In March, the Trump administration proposed a budget that included $1 billion for an unspecified school choice program, along with $250 million in grants meant to help families pay for private school.

Betsy DeVos, the secretary of education and a school choice proponent, praised the president’s proposals about expanding scholarship programs at the federal level back in May—but she said states must take the lead.

“When it comes to education, no solution, not even ones we like, should be dictated or run from Washington, D.C.,” Ms. DeVos said in a speech to the American Federation for Children in May, promising the audience of school choice advocates that the president would deliver “the most ambitious expansion of education choice in our nation’s history.”

Her speech drew quick condemnation from Randi Weingarten, president of the American Federation of Teachers, who called the president’s proposals “a reverse Robin Hood strategy of robbing schools of investments that work for kids, like after-school programs, to pay for [Ms. DeVos’s] pet privatization and voucher programs.”

The nation’s 6,400 Catholic elementary and high schools educate a total of nearly 1.9 million students.

The House of Representatives seemed to take the wind out of the president’s sails, responding in July with its own budget blueprint, which both chopped school choice provisions and softened education-related budget cuts. Now school choice advocates say the best bet for action could come with Republican-backed proposals for tax reform, which congressional and White House leaders hope to begin crafting in September and pass before the end of the year.

“The fact that the House took it out of the budget is not encouraging,” Sister McDonald said. But “if they get around to tax reform, it could be part of the tax program.”

Many Catholic school systems have been searching for new funding opportunities in recent years. The nation’s 6,400 Catholic schools educate nearly 1.9 million students, but since 2006, about 20 percent of Catholic schools across the United States have been shuttered, according to the N.C.E.A.

Tax credit scholarship programs currently operate in 17 states, according tothe National Conference of State Legislatures. Though each state has its own rules, the programs are usually structured to allow individuals or businesses to donate to nonprofit scholarship organizations. In return, the donors can then deduct part of the donation, or sometimes the full amount, from their state tax obligation.

Tax credit scholarship programs differ from voucher programs, which funnel government dollars to parents to use at private or religious schools.

Catholic schools are attracting more diverse students and even a large number of non-Catholics.

Public school supporters point to recent studies that show some students regressed in math after using vouchers to attend private schools, while other critics argue that they violate the establishment clause of the U.S. Constitution. Thirty-seven states prohibit government support for faith-based schools, with state constitutional amendments tracing their roots to the 19th century, when James G. Blaine, a Republican speaker of the House, fought at the federal level to prevent government funding of Catholic schools.

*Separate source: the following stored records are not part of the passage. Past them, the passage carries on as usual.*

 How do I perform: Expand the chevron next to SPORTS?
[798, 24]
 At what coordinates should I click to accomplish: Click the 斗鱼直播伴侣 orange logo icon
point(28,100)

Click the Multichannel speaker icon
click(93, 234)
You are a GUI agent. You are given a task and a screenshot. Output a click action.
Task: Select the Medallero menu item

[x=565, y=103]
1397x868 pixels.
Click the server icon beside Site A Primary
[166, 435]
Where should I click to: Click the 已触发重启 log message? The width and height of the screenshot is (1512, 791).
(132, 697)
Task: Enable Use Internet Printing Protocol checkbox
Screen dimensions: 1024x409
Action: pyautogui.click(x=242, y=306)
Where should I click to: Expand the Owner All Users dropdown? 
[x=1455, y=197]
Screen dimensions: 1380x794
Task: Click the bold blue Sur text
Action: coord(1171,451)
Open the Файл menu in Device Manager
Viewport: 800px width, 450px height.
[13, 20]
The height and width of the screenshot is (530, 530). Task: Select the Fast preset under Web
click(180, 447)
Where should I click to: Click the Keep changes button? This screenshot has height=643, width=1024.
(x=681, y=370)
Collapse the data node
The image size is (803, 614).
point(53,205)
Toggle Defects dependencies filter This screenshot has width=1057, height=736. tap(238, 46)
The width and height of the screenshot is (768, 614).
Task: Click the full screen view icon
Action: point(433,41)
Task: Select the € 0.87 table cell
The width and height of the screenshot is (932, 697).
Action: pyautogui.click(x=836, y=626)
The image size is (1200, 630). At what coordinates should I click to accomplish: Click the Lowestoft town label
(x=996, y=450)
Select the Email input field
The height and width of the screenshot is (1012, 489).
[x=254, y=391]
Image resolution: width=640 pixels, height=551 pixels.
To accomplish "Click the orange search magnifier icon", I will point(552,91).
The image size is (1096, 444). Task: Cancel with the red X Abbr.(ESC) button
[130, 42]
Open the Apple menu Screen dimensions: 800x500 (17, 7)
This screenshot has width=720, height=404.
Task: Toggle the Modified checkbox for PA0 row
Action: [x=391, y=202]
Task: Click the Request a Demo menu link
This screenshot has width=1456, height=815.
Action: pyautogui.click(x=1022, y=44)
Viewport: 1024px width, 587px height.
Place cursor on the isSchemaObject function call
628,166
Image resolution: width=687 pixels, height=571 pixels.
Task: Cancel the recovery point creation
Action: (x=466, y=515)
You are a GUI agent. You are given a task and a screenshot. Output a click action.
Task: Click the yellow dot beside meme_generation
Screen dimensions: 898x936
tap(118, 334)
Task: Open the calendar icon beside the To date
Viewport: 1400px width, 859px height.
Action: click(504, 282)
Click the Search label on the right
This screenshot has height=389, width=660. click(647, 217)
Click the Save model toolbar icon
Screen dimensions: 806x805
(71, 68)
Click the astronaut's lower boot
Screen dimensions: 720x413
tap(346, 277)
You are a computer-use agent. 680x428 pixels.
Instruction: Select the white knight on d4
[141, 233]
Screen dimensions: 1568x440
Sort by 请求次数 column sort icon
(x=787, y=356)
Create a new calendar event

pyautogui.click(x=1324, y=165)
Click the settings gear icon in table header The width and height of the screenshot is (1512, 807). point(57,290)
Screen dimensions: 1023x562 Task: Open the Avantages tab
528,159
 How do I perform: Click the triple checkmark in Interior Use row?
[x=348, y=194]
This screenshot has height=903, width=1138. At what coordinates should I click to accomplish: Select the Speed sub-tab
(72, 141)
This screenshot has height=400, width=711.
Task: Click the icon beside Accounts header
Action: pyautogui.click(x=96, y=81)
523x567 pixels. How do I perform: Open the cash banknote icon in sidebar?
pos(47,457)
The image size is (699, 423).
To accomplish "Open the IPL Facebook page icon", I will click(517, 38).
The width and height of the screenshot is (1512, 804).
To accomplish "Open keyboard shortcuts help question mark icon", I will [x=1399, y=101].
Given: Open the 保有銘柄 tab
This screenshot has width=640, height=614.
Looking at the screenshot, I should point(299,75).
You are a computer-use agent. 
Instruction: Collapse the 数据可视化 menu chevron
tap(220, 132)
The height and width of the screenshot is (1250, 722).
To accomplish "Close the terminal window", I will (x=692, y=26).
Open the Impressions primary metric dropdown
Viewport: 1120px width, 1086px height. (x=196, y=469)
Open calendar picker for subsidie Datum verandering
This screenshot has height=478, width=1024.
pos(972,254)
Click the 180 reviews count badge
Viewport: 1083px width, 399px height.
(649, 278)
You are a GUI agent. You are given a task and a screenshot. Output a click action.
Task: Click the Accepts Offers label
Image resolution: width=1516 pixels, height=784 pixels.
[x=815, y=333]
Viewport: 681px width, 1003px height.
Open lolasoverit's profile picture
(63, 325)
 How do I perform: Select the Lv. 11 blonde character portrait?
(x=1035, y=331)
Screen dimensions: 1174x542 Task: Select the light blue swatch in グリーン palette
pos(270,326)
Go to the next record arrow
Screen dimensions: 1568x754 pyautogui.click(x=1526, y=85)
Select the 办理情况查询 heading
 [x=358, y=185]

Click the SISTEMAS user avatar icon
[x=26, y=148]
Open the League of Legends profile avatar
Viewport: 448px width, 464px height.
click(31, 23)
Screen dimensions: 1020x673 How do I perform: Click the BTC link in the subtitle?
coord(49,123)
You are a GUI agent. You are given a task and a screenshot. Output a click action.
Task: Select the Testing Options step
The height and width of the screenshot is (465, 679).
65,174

A recent Supreme Court decision, Trinity Lutheran v. Comer, which ruled that government money could be used to construct a playground at a church, was celebrated by some voucher advocates. They hope that state Blaine Amendments can now be successfully challenged in court. That could be important to school choice advocates, as the expansion of tax credit scholarship programs at the state level has proven difficult in recent years, even in states controlled by Republicans, who have been more receptive to school choice programs.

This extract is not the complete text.